* **Dataset records**

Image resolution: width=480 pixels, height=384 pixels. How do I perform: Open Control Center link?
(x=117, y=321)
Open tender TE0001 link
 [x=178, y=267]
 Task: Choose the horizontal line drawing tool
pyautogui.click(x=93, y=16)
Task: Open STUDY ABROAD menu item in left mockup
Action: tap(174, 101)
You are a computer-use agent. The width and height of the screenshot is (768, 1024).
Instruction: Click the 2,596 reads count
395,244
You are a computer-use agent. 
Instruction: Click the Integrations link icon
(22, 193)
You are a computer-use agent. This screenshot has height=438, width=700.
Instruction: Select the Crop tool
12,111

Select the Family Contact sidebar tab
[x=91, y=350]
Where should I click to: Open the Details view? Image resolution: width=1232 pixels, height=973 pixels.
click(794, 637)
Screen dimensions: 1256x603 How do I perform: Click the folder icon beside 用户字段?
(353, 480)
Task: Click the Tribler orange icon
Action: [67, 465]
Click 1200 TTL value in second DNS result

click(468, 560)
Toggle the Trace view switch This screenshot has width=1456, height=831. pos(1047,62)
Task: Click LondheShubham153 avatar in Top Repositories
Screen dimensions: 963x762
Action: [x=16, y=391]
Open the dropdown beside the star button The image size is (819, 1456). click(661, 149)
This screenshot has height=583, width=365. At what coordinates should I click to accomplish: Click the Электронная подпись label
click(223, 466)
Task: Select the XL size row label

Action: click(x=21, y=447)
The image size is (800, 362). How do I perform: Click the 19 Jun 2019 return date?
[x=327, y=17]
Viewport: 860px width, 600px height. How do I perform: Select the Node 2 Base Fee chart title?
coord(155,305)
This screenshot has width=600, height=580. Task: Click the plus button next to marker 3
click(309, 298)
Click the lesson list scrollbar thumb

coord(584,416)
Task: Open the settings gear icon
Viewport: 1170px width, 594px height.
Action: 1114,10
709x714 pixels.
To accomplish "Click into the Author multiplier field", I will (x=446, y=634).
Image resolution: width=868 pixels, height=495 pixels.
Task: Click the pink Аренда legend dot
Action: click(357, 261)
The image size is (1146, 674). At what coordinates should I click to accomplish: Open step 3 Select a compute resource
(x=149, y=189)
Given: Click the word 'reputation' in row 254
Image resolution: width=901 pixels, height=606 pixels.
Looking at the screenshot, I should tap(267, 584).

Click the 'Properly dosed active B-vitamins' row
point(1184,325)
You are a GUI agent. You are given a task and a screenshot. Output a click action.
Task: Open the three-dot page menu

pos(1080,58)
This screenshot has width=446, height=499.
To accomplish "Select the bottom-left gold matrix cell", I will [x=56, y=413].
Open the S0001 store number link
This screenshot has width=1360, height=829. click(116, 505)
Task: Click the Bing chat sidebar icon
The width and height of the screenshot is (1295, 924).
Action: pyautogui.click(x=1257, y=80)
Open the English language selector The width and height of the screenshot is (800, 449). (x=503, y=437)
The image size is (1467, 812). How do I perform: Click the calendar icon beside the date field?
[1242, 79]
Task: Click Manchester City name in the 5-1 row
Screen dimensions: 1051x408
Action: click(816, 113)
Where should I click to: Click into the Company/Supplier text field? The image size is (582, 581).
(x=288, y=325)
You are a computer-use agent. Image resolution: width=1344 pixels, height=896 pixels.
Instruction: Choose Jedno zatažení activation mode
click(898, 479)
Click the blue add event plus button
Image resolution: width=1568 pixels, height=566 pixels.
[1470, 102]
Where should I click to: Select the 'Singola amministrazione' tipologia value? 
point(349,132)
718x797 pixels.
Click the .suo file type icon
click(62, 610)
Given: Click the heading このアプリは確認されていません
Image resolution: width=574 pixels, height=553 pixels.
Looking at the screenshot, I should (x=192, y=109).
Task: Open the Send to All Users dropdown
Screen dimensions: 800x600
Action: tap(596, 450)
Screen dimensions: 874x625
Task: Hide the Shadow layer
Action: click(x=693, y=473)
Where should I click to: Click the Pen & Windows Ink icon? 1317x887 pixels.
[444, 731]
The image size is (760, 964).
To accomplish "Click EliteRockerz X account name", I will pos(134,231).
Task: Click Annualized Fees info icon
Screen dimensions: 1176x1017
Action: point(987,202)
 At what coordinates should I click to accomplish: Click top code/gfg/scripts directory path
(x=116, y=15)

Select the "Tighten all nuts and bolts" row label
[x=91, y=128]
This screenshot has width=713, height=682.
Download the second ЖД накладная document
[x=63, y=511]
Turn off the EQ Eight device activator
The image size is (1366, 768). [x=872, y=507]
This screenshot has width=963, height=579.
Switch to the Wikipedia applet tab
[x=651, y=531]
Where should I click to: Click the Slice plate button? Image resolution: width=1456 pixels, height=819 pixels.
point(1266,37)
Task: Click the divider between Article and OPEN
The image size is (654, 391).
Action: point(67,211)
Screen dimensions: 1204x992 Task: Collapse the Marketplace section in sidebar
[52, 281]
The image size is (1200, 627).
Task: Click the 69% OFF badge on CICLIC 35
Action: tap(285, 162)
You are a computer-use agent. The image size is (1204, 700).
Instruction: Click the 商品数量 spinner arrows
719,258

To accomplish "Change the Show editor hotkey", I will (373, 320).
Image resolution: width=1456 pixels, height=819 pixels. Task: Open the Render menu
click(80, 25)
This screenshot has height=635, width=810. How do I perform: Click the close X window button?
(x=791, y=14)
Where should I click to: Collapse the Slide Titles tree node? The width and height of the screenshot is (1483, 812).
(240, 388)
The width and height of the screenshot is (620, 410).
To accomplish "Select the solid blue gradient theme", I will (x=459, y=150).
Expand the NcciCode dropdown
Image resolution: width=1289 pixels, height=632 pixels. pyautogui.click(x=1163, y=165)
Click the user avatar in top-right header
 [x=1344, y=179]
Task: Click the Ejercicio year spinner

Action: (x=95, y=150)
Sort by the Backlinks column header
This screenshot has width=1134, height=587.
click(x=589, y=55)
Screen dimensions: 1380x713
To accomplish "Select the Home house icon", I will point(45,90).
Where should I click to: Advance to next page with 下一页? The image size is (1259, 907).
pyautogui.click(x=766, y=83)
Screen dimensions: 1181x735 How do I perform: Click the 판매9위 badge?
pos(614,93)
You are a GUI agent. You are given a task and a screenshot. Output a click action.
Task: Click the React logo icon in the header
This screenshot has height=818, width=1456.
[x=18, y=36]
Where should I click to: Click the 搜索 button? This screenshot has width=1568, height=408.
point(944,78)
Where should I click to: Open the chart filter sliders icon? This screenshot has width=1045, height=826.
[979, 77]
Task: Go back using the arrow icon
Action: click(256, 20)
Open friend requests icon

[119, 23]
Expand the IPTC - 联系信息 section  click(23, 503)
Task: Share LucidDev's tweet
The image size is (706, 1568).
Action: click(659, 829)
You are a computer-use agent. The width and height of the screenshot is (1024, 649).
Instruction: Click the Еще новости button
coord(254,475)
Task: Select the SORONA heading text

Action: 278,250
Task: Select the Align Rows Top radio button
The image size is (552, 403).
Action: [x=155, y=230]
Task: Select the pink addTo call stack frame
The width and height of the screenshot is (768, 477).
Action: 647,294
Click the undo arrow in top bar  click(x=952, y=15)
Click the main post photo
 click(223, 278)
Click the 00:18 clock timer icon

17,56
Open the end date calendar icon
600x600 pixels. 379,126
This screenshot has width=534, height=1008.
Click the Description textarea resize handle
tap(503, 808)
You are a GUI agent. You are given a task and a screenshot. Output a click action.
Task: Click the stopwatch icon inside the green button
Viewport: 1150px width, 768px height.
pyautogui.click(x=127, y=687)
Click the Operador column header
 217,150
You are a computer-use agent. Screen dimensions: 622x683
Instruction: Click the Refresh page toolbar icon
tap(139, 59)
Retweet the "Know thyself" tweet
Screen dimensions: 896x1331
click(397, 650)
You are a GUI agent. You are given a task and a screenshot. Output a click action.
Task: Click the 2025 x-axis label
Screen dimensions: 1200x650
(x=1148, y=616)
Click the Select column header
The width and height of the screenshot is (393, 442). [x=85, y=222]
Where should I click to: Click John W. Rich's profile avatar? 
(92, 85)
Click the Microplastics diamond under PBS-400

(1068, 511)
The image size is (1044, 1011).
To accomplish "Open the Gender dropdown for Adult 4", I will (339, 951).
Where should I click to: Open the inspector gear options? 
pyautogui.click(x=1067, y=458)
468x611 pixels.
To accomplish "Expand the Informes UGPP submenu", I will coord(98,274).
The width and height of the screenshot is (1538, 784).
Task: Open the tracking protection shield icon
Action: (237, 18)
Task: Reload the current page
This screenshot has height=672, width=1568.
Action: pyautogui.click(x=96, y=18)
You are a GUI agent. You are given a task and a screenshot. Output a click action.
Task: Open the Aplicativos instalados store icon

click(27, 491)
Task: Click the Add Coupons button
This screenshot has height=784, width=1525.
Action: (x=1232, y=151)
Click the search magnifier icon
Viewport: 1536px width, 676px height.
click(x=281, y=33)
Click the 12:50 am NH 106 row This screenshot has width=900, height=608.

* **Required work**
Show each line from the rows above that contains the word "section".

* **Answer to the task**
Screen dimensions: 1204x992 Task: Collapse the Marketplace section in sidebar
Expand the IPTC - 联系信息 section  click(23, 503)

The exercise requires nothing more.